Direction: Show every line of the records that contains the string "Instruction", matching its case exactly.

[Word and element location data]
▼

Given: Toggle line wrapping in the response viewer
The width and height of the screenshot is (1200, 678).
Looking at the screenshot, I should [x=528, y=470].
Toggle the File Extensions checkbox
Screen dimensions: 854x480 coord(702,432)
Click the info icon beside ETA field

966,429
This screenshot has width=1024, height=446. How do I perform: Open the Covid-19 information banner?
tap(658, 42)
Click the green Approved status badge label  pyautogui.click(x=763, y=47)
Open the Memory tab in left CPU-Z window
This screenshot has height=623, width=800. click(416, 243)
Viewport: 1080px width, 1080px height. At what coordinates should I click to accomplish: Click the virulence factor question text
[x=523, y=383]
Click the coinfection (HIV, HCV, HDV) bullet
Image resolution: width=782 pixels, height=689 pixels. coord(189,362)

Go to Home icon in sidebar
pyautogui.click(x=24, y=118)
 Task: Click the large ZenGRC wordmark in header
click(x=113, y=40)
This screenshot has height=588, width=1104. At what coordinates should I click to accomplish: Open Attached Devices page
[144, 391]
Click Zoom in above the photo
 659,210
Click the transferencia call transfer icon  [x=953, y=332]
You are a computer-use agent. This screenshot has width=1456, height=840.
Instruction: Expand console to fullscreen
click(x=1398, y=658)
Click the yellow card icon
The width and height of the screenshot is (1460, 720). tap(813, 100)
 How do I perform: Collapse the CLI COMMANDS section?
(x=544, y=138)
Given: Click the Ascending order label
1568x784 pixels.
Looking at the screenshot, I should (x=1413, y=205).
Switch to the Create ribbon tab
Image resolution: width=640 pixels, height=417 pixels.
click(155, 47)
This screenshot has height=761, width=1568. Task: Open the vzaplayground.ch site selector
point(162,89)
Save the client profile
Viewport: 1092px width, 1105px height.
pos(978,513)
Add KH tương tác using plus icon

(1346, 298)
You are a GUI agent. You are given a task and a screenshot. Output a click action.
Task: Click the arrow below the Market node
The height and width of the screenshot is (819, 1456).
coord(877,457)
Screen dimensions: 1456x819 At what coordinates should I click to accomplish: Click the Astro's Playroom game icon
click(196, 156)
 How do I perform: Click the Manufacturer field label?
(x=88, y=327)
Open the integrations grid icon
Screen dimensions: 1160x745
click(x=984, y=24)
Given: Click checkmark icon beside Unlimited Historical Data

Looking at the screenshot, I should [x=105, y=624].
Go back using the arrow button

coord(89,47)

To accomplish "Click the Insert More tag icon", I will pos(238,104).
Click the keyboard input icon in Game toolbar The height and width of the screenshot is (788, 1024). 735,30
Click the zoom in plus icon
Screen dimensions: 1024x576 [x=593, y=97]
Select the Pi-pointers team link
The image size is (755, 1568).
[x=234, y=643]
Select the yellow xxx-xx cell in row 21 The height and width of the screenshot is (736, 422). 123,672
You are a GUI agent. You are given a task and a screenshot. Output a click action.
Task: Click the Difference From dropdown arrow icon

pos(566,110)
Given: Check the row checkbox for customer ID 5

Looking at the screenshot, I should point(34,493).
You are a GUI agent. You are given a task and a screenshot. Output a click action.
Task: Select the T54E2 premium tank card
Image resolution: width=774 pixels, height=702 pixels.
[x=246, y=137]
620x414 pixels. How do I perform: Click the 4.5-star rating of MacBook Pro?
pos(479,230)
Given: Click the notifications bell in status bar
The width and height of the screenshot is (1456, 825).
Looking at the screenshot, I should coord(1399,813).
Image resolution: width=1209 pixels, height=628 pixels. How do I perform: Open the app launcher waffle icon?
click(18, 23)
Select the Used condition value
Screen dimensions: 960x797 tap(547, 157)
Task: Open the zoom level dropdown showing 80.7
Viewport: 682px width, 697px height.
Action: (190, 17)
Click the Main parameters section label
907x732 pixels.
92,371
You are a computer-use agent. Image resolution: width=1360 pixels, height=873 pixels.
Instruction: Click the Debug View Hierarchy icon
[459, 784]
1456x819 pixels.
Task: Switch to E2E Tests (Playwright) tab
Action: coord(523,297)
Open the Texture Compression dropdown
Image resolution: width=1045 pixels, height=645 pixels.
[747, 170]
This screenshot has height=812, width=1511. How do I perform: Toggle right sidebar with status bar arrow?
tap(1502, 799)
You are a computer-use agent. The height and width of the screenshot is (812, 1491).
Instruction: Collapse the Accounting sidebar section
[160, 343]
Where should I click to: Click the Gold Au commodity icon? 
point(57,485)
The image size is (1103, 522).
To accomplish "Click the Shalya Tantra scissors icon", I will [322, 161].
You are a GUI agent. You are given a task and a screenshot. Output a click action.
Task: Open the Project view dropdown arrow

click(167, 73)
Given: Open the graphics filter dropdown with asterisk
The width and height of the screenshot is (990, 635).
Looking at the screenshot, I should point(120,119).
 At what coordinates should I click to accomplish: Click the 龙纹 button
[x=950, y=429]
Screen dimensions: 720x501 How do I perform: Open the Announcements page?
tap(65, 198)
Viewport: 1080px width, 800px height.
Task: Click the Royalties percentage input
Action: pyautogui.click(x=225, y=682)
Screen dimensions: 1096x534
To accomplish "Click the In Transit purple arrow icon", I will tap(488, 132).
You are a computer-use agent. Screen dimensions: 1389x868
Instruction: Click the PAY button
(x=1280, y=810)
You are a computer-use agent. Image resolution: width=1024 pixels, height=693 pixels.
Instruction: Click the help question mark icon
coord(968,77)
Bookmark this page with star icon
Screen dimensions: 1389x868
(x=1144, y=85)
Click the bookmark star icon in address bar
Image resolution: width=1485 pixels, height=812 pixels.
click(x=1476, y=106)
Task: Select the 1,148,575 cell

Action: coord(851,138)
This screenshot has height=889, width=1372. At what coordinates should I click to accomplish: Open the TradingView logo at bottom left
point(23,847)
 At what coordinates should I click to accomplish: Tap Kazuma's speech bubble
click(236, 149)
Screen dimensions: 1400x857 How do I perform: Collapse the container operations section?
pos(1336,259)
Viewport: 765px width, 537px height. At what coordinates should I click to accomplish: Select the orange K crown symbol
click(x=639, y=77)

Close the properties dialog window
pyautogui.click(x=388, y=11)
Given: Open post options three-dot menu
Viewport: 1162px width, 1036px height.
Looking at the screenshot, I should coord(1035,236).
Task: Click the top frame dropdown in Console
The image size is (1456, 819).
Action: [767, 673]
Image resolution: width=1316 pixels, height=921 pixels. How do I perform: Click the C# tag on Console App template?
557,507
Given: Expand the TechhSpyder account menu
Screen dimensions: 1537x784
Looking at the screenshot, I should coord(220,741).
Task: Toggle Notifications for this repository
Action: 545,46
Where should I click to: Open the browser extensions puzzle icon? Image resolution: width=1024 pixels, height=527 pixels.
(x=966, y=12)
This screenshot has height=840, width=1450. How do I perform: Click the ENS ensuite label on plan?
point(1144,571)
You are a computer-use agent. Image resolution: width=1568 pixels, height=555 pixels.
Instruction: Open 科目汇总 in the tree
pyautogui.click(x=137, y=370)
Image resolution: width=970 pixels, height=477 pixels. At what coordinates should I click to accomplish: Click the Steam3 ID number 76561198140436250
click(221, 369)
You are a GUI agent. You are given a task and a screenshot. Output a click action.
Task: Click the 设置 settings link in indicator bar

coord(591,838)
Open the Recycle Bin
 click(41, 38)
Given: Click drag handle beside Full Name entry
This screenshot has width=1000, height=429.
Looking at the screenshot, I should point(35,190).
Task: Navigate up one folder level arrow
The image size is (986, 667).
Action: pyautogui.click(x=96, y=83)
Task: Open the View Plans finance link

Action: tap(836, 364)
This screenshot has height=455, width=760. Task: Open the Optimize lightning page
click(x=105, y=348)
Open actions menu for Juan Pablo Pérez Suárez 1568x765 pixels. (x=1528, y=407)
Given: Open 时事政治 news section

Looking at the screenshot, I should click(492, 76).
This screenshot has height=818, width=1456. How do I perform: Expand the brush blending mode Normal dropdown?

▲

Full answer:
Instruction: Expand console to fullscreen
Instruction: Click the Debug View Hierarchy icon
Instruction: Collapse the Accounting sidebar section
Instruction: Click the PAY button
Instruction: Click the help question mark icon
Instruction: Open 科目汇总 in the tree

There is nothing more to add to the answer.